In some cancers CSCs are quiescent for long period of time, making them ineffective to the treatment. Therefore, even decades after the primary cancer has been fully treated, the reactivation of the inactive CSCs may lead to tumor recurrence.

=== Neosis ===
Hypoxia, chemotherapeutic agents, and radiation can generate Polyploid Giant Cancer Cells (PGCC). Some PGCCs have the ability to undergo neosis, which is characterized by nuclear budding karyokinesis, asymmetric intracellular cytokinesis and the generation of Raju cells, which are tiny mononuclear cells having stem cell like characteristics. These cells play a role in cancer recurrence and therapy resistance.

=== Phoenix rising ===
Phoenix rising is a process by which dead cells send signals that promote growth and division, generating new cells. After a tissue injury, stem cells present in and around the injured tissue play a crucial role in replenishing the damaged ones. It is theorized that molecules released from wounded cells trigger stem cells' migration to that site, followed by differentiation and proliferation. Through the process of apoptosis, the dying tumor cells provide growth signals and repair radiation-damaged tumors. PGE2 is released by apoptotic cells in a caspase-dependent manner, which aids cancer stem cells and cancer progenitor cells in expanding and multiplying.

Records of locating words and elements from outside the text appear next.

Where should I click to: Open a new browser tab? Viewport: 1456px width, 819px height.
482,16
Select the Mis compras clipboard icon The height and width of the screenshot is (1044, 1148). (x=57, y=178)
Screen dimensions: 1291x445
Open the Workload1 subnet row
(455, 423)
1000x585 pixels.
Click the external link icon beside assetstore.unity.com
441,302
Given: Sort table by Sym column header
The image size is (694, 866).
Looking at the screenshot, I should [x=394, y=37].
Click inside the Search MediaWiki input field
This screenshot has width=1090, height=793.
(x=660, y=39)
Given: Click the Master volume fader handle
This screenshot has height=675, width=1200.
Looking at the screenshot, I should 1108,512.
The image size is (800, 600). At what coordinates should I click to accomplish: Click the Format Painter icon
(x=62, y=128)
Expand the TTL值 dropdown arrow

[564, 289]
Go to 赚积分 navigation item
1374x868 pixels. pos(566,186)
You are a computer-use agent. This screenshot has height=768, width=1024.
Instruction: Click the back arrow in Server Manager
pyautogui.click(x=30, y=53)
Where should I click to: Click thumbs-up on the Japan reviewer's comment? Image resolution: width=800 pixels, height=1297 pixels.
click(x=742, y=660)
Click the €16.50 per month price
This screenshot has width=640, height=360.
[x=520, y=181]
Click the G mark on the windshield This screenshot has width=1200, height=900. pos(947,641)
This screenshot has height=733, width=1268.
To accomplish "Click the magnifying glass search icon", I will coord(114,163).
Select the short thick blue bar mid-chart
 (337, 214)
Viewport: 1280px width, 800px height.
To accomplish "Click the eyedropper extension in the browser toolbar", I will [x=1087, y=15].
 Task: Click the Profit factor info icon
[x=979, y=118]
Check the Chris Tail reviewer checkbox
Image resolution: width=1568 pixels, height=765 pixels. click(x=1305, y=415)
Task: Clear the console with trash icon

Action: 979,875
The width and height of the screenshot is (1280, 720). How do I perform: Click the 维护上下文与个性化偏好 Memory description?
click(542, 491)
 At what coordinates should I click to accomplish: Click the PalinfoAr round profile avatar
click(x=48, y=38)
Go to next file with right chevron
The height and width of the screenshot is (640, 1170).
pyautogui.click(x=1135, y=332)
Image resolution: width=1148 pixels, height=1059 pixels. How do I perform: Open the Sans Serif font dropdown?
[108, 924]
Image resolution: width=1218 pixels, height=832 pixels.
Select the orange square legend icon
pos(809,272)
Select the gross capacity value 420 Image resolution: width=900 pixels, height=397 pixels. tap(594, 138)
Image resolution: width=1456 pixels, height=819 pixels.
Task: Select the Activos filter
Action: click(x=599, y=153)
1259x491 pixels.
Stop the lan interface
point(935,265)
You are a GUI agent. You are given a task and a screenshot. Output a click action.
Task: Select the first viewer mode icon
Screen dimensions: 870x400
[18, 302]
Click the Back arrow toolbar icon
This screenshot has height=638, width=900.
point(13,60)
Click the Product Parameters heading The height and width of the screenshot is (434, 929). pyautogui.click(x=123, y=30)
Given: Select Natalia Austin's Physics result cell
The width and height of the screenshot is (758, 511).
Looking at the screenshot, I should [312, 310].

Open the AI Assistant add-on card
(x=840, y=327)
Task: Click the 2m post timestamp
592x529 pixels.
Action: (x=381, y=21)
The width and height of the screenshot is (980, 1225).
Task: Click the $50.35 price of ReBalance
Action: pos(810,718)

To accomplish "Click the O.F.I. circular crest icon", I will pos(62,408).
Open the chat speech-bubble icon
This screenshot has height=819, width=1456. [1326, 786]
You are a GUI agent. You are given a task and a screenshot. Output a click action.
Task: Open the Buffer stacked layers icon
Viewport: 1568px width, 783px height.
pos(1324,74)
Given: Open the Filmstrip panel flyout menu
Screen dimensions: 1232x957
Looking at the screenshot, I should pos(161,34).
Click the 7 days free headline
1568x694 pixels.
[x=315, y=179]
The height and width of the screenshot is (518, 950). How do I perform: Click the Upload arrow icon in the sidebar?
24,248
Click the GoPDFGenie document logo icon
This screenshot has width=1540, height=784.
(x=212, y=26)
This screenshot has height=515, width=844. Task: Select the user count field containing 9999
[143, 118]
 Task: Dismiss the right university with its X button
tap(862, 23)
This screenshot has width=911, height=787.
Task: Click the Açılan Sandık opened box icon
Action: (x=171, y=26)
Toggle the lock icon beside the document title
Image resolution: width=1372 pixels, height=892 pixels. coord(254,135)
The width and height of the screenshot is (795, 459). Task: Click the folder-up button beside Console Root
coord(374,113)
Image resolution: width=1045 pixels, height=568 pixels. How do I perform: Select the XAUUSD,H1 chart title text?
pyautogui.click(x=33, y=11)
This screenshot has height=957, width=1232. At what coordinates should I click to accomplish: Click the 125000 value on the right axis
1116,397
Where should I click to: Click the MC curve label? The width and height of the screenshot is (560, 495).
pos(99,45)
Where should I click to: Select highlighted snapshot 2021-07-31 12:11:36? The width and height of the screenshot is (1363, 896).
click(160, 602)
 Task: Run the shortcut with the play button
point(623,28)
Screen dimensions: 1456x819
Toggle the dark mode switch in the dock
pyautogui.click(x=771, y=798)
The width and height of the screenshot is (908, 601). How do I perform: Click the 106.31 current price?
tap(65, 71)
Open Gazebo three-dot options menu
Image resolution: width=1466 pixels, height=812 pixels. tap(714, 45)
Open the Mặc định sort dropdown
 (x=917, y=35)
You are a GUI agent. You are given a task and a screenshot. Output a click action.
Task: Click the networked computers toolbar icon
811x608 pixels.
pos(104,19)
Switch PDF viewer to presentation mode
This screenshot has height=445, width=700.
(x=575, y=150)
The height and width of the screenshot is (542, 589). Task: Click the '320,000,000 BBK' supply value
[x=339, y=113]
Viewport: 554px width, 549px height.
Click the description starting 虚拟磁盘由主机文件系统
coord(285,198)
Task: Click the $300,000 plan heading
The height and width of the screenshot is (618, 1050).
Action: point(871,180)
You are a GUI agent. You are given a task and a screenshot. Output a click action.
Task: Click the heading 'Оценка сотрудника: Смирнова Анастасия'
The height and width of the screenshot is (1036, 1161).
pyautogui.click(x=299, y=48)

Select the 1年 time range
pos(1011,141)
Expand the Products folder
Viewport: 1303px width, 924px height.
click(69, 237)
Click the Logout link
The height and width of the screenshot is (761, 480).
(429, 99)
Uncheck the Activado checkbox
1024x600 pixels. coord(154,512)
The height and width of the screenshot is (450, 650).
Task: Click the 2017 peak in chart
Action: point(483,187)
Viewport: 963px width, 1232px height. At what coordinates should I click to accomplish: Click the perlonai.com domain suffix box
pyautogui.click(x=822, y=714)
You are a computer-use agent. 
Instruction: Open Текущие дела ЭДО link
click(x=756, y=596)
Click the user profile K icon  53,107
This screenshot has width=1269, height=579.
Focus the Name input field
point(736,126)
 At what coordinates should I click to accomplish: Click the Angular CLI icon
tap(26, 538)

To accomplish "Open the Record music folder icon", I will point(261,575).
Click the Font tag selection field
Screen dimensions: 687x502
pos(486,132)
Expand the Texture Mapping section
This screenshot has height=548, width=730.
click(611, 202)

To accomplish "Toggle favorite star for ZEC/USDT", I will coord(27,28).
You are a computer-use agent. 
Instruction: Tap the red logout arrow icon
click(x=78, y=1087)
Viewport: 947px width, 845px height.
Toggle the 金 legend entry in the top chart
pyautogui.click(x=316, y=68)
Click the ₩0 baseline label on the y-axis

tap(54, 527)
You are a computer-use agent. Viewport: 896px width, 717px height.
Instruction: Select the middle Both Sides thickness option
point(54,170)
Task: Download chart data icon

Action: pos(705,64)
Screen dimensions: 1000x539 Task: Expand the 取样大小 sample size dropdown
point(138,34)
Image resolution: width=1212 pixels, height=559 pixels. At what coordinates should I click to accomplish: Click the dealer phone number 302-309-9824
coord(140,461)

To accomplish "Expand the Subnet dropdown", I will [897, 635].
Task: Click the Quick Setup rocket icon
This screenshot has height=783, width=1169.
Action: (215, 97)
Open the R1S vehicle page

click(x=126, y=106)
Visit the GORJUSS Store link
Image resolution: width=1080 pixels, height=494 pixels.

===Cell stress and dormancy===
Cancer recurrence (relapse) is ascribed to malignant cells that evade therapy: small numbers of cancer cells may remain undetected, and dormant, pausing their proliferation for long time. This can occur also by mechanisms different from cell cycle quiescence. In fact, the effects of therapy that kills most cancer cells, may cause a few of them to pause proliferation instead of dying. While the precise mechanism of growth arrest is not entirely clear and may not be uniform across cancer cases, malignant cells that survive chemotherapy make several metabolic adaptations and possess altered configuration of key positions of their chromatin, the material that packages their DNA. This has as result that certain conditions can trigger expression of genes that reignite cancer cell growth, causing proliferation, and additionally these conditions may trigger aberrant expression of genes that cause changes in the host tissue, which also permit cancer growth.

== Diagnosis ==
Early diagnosis of recurrence is important and can improve the prognosis and survival of patients with cancer. Depending on the primary cancer type, several laboratory and imaging tests, as well as numerous invasive procedures, are used for the diagnosis of recurring cancers. Malignant tumors develop and secrete biologic chemicals known as tumor markers that are detectable in the bloodstream. These markers might ideally be used to screen for cancer, diagnose it, and track how effectively it responds to treatment.

== Treatment ==
The inherent limits of current cancer therapy approaches usually result in treatment failure. Chemotherapy and radiation therapy resistance is a common factor in the failure of treatment for many cancers. Additionally, because most treatments cannot completely eradicate CSCs, many methods that are not adequately selective against CSCs might be harmful to healthy tissues, and patients frequently run the risk of recurrence and metastasis.

Recent years have seen the development of numerous treatments with the goal of eliminating CSC. Targeting CSC surface markers, the ABC cascade, the microenvironment, or signal cascades could all help kill CSCs. There are numerous drugs targeting these markers or pathways, which are being tested in clinical trials. The treatment varies from cancer to cancer and patient to patient.